Reproduce the listing verbatim from the line with "Open the settings" to the line with "648x636 pixels. [x=54, y=59]", both included, and output nothing else.

= = =

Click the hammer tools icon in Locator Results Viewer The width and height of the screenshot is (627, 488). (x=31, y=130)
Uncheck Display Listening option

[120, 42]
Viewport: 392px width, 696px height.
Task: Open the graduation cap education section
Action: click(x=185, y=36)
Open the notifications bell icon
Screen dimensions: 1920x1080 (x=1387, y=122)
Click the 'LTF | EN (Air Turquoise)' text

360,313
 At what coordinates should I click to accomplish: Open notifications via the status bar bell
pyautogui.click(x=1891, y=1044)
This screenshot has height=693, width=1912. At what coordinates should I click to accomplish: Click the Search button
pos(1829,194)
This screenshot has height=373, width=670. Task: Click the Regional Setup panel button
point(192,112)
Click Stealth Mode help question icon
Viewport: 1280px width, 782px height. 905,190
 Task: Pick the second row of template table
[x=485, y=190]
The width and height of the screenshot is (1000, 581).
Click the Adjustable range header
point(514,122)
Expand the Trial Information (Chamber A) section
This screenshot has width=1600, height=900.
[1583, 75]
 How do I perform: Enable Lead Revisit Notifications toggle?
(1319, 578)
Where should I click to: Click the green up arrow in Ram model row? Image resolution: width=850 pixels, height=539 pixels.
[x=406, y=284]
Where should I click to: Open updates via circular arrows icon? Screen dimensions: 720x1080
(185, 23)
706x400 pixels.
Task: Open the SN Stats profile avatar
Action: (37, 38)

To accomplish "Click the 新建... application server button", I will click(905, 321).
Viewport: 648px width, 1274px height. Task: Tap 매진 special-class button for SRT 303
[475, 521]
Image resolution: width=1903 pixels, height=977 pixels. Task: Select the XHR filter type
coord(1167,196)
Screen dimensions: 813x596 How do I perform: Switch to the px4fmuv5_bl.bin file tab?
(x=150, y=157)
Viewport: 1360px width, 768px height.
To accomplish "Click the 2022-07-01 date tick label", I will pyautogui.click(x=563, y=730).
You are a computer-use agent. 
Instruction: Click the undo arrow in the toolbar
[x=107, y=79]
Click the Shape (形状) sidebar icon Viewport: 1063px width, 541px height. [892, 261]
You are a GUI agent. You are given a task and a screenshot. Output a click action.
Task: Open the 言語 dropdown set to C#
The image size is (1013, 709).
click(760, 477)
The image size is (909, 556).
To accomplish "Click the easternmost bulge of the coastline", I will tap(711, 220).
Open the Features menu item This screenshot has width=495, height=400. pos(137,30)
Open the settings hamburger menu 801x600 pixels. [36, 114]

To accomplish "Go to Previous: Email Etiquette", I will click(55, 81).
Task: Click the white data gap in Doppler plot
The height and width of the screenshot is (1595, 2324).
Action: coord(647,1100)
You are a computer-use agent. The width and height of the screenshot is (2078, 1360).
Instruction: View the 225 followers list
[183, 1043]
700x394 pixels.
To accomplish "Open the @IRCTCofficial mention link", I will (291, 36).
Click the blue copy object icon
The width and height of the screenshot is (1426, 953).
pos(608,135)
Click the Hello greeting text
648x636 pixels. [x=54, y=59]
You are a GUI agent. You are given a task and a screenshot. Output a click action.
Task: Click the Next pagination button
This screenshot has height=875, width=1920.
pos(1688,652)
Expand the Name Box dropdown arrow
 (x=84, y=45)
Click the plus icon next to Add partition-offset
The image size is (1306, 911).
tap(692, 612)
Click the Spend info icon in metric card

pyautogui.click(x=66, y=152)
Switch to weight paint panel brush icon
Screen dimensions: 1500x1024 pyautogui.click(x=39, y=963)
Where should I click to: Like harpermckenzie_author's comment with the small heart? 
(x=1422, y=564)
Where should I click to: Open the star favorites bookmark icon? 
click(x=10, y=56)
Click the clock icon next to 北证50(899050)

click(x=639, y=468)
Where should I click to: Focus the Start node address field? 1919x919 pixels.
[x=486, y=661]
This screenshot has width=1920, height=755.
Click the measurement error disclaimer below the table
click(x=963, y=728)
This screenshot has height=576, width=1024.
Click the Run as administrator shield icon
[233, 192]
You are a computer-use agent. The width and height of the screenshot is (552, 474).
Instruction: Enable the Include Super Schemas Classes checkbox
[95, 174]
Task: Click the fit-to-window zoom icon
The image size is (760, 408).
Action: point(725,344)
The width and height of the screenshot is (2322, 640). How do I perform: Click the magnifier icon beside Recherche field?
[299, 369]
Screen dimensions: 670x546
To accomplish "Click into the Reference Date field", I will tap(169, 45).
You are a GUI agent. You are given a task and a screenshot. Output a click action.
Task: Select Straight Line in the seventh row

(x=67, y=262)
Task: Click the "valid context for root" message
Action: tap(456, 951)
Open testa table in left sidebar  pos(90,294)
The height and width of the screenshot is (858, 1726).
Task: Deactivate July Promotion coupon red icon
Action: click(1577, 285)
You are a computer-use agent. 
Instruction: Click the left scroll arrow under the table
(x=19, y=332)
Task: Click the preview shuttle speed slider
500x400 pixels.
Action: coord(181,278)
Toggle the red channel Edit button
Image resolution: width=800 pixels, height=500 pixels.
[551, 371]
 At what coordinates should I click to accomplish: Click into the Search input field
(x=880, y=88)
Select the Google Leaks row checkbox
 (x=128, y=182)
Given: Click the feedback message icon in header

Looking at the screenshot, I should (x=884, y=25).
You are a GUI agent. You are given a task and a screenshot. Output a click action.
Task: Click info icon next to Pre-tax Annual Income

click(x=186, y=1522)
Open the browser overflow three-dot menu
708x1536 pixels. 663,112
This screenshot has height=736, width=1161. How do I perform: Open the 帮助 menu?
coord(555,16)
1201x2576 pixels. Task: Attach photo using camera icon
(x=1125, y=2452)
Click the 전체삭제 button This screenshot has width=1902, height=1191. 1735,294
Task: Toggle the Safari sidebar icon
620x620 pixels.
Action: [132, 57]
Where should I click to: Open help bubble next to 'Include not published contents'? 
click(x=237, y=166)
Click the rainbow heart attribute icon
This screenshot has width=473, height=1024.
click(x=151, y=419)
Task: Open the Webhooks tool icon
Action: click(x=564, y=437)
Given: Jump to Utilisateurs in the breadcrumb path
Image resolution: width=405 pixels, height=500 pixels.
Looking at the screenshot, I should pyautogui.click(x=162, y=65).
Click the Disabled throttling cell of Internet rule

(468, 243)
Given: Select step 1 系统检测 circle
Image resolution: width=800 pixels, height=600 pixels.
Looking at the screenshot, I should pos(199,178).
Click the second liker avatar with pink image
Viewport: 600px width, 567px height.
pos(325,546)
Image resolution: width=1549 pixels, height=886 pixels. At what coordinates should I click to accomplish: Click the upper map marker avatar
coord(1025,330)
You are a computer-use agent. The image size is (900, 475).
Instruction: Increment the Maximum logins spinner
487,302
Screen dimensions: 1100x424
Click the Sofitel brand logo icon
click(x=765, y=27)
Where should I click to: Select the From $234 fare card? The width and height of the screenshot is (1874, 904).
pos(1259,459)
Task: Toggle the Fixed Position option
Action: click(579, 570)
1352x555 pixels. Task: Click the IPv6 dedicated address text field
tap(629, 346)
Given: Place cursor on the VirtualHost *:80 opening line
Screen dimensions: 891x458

= = =

**REPLY:**
Open the settings hamburger menu 801x600 pixels. [36, 114]

To accomplish "Go to Previous: Email Etiquette", I will click(55, 81).
Task: Click the white data gap in Doppler plot
The height and width of the screenshot is (1595, 2324).
Action: coord(647,1100)
You are a computer-use agent. The width and height of the screenshot is (2078, 1360).
Instruction: View the 225 followers list
[183, 1043]
700x394 pixels.
To accomplish "Open the @IRCTCofficial mention link", I will (291, 36).
Click the blue copy object icon
The width and height of the screenshot is (1426, 953).
pos(608,135)
Click the Hello greeting text
648x636 pixels. [x=54, y=59]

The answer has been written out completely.